## Extrait du document

Résumés
Résumé
Le présent article se penche sur les traductions et adaptations françaises du classique féministe Our Bodies, Ourselves (OBOS) publié aux États-Unis en 1971. Nous explorons la diversité du « nous » dans l’expression « nous les femmes » à travers trois traductions et adaptations de OBOS réalisées dans des environnements francophones qui diffèrent par l’époque et la situation géopolitique. Nous postulons que ces projets de traduction témoignent des tentatives de représentations de la diversité du « nous » en recourant à la réflexivité et l’intersectionnalité, deux approches qui invitent les traductrices à réfléchir à leur propre posture vis-à-vis des autres femmes et à reconnaître les rapports de pouvoir inégaux qui peuvent exister entre elles. Dans la première partie de l’article, nous présentons les origines de OBOS avant de nous pencher sur les versions françaises réalisées respectivement en France et au Sénégal. Dans la deuxième partie, nous traitons de l’intersectionnalité, de son développement au sein du mouvement des femmes au Québec et de son rôle clé dans le processus d’adaptation adopté par la collective de militantes qui travaille actuellement au Québec à une nouvelle adaptation de OBOS. L’engagement des traductrices envers la réflexivité et l’intersectionnalité montre leur volonté de prendre en considération les rapports de pouvoir inégaux entre des femmes qui occupent différentes postures face au « nous les femmes ». De plus, le cas de OBOS illustre une approche de la traduction où la fidélité ne se mesure pas à l’aune de la retransmission exacte du texte; il s’agit plutôt d’une approche redevable au message et au projet politique d’une reprise de pouvoir des femmes sur leur vie.

## Objectif 1
Énumérez tous les pays ou régions nommés dans le résumé sur les traductions françaises de Our Bodies, Ourselves.

## Données à utiliser
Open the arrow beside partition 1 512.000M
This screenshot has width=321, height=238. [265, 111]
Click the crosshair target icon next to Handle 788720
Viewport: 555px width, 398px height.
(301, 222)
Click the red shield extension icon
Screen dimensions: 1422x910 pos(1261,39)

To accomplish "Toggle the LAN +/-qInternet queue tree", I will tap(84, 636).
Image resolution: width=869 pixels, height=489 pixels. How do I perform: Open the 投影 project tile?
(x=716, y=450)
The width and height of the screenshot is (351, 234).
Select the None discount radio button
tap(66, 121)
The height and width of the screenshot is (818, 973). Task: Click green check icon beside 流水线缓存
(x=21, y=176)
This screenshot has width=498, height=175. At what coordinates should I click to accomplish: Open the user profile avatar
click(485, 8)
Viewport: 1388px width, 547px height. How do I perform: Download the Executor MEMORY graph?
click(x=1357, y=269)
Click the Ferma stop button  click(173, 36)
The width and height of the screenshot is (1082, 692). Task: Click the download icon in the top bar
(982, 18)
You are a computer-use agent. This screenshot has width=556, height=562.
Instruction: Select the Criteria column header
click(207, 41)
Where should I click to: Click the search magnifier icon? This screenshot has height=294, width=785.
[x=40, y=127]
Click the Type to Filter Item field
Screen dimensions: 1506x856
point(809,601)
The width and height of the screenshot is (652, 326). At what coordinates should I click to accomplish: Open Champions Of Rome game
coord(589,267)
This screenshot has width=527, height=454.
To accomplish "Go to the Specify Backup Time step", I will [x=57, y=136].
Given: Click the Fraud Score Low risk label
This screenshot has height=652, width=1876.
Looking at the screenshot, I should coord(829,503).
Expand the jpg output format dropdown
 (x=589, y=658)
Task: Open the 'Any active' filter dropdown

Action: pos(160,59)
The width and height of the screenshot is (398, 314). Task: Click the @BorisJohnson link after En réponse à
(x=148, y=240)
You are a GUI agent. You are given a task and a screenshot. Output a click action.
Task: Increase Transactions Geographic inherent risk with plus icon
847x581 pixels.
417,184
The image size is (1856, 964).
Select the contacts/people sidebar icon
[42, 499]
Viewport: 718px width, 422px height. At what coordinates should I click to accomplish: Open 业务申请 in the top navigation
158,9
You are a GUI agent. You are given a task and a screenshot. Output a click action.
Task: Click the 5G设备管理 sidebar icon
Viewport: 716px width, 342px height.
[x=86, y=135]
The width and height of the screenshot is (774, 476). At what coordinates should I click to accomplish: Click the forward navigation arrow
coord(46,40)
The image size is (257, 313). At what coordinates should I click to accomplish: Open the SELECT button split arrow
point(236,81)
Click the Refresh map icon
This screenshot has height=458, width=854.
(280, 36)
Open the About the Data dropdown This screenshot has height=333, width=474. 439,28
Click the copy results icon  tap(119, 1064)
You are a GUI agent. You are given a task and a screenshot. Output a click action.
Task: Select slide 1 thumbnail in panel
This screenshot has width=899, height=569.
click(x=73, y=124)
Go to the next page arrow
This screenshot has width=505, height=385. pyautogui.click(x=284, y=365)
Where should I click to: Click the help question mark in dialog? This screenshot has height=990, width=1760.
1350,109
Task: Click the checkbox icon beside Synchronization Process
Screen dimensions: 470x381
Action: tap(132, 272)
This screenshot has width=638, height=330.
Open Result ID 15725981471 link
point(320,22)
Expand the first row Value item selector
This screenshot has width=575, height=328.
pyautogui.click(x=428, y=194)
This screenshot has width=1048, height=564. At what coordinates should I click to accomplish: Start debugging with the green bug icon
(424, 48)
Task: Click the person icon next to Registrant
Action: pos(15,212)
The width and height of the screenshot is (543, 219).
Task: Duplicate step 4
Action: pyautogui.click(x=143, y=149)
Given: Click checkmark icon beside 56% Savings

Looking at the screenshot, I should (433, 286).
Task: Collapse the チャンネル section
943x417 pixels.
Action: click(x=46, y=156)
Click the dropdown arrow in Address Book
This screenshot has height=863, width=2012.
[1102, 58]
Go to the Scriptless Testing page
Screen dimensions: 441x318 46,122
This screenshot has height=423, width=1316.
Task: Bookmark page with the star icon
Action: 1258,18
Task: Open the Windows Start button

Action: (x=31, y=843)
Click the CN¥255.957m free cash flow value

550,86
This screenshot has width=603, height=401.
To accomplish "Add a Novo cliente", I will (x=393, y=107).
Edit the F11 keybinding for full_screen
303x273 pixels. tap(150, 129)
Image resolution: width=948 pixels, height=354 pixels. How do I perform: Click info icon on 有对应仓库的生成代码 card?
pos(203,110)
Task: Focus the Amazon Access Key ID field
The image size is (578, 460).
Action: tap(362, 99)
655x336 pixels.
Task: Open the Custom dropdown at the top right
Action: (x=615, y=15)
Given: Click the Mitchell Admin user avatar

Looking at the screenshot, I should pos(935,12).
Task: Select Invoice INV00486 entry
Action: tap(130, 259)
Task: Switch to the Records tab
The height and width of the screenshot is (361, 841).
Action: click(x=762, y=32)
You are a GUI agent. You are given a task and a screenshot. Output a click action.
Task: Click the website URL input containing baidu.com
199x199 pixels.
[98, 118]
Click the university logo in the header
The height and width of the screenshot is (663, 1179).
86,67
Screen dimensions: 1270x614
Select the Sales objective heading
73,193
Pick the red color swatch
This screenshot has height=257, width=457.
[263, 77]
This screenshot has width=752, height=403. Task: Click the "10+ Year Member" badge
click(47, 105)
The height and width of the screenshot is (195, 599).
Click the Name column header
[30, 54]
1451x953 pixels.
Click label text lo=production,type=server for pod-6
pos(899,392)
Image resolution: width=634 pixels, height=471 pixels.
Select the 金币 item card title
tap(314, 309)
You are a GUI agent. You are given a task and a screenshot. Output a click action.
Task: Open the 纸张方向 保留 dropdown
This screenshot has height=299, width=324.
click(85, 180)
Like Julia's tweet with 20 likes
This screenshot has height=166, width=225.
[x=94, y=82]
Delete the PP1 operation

## Objectif 2
Relevez, s'il vous plaît, chaque ligne des enregistrements qui contient le mot « Start ». La casse compte.

## Réponse complète 1
- États-Unis
- France
- Sénégal
- Québec

## Réponse complète 2
This screenshot has width=1048, height=564. At what coordinates should I click to accomplish: Start debugging with the green bug icon
Task: Open the Windows Start button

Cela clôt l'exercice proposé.